■ **Required work**
Exactly the lines from the opening of the data through the line containing "The height and width of the screenshot is (656, 1024)." should be reproduced, please, with nothing added.

[Collected data]
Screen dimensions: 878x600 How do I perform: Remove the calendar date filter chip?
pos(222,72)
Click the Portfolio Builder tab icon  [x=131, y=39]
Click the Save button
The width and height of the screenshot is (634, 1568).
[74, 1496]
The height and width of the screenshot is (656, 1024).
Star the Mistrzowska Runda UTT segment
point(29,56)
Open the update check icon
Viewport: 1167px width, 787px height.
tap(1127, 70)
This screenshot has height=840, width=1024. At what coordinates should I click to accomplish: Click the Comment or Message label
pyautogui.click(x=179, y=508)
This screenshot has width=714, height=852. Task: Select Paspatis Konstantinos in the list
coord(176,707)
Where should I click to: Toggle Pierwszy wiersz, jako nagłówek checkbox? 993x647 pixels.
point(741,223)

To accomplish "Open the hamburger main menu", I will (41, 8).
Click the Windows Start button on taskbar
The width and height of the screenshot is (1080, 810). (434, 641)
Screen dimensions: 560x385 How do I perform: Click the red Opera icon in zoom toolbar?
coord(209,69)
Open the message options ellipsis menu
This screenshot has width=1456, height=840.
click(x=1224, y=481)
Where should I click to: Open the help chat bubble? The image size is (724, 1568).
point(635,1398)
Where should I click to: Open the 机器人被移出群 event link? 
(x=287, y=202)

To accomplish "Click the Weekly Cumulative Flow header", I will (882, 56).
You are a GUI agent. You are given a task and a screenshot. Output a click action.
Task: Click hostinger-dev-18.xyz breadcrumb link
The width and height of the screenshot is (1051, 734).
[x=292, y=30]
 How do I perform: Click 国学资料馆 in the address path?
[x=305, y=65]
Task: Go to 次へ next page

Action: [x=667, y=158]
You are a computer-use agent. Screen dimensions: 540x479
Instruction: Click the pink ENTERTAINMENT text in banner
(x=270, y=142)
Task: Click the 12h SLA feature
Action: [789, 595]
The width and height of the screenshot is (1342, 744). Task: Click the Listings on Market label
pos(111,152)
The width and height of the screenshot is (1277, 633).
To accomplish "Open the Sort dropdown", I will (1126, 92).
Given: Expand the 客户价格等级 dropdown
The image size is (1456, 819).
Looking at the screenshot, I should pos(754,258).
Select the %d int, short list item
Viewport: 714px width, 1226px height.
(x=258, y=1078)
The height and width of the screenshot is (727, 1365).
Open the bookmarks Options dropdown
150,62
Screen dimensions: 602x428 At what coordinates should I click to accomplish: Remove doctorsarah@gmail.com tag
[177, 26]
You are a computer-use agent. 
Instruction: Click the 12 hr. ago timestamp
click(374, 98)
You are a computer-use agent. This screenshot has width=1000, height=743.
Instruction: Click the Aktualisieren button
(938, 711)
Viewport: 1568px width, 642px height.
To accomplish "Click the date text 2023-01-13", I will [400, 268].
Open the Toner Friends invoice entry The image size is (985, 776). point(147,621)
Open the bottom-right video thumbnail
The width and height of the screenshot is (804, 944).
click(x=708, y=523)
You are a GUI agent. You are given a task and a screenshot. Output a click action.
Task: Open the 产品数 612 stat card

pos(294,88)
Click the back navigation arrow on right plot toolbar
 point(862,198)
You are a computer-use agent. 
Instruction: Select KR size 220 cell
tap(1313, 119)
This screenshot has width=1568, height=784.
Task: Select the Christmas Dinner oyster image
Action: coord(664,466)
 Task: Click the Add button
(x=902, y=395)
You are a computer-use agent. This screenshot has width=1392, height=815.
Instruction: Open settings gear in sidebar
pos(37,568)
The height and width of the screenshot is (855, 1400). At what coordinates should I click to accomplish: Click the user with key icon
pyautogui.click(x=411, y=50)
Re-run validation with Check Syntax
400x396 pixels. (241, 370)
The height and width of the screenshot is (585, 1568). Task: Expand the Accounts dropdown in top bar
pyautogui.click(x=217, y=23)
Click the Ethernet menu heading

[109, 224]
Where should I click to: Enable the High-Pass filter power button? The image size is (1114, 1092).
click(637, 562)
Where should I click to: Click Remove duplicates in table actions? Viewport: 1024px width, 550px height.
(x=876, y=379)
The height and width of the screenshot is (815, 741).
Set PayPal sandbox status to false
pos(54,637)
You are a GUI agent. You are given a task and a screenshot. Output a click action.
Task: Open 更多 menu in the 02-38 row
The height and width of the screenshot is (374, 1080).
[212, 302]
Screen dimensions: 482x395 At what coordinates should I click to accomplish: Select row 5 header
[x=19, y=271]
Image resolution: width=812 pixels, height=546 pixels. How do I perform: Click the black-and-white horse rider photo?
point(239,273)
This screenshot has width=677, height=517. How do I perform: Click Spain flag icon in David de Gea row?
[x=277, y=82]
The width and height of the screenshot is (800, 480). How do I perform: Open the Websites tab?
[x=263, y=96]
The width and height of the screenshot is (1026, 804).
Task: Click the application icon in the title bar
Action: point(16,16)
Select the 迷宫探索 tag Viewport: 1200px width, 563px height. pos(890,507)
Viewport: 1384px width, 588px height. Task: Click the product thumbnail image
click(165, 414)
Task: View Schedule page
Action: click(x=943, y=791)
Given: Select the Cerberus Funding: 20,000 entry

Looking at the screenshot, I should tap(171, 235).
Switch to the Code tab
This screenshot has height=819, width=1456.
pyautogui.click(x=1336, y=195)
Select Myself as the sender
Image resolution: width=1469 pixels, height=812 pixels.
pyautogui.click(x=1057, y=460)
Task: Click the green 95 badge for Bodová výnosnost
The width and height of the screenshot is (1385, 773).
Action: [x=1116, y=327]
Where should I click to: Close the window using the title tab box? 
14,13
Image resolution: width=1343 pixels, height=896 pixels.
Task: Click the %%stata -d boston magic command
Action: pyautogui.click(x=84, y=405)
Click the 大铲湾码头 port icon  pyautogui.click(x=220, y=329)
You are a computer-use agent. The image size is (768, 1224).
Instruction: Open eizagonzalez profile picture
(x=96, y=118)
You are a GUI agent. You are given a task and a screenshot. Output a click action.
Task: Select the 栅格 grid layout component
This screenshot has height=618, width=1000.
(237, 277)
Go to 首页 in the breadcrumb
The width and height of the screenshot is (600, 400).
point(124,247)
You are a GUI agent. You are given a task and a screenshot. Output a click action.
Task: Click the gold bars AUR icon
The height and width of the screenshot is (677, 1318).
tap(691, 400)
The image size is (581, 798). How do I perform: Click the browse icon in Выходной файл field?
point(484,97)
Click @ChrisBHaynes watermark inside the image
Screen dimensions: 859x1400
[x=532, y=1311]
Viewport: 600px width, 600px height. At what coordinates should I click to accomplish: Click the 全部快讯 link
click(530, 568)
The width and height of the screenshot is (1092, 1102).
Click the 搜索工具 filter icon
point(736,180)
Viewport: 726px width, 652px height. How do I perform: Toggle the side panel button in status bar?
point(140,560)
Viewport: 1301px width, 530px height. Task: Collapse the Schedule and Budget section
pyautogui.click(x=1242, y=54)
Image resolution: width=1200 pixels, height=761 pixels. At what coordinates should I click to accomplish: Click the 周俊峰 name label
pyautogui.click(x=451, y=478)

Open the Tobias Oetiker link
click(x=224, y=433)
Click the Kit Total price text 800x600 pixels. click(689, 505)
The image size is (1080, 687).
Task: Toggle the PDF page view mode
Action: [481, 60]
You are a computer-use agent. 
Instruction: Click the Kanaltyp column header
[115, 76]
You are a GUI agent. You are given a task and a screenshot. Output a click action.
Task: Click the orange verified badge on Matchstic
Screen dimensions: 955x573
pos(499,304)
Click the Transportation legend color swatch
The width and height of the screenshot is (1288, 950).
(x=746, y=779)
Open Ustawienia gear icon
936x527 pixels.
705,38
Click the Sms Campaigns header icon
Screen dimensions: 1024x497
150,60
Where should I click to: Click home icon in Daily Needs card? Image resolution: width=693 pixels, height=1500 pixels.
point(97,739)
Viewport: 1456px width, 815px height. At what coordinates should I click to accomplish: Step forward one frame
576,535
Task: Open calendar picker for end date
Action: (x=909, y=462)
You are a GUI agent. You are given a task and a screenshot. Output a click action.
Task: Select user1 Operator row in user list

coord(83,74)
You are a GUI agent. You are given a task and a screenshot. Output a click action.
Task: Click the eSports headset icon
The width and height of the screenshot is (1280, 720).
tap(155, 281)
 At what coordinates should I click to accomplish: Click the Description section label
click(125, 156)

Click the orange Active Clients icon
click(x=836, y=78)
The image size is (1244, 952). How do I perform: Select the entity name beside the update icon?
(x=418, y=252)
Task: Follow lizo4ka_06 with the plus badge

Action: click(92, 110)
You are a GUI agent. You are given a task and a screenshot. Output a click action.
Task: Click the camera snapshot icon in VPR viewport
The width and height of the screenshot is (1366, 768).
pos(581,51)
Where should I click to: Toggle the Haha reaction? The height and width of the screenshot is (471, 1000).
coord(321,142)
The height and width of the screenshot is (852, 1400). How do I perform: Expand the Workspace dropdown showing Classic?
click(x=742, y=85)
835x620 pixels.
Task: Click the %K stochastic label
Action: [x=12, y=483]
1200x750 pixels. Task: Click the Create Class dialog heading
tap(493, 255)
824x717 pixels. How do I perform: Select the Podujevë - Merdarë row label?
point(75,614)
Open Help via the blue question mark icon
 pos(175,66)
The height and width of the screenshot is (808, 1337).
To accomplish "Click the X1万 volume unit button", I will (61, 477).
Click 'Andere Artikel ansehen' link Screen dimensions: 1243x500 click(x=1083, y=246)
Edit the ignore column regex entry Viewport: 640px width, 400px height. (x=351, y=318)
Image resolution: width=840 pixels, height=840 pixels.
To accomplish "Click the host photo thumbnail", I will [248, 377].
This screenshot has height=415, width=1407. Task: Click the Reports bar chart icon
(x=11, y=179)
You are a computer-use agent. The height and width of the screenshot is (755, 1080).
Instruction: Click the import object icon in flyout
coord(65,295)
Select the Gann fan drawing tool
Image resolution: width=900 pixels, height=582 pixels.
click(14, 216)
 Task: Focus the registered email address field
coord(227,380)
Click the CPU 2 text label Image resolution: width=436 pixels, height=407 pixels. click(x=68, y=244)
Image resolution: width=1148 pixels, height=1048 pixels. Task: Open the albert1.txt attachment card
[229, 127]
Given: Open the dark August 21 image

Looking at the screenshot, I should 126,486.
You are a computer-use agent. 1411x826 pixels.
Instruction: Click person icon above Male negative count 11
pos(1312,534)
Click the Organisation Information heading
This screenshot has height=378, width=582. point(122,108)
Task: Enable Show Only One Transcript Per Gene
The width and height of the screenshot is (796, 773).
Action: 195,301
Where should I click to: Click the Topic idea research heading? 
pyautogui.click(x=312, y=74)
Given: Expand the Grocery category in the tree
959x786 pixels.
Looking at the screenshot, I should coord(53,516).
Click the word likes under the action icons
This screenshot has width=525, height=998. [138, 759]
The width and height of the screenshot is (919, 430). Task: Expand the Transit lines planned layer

■ **Exercise response**
Screen dimensions: 878x600 How do I perform: Remove the calendar date filter chip?
pos(222,72)
Click the Portfolio Builder tab icon  [x=131, y=39]
Click the Save button
The width and height of the screenshot is (634, 1568).
[74, 1496]
The height and width of the screenshot is (656, 1024).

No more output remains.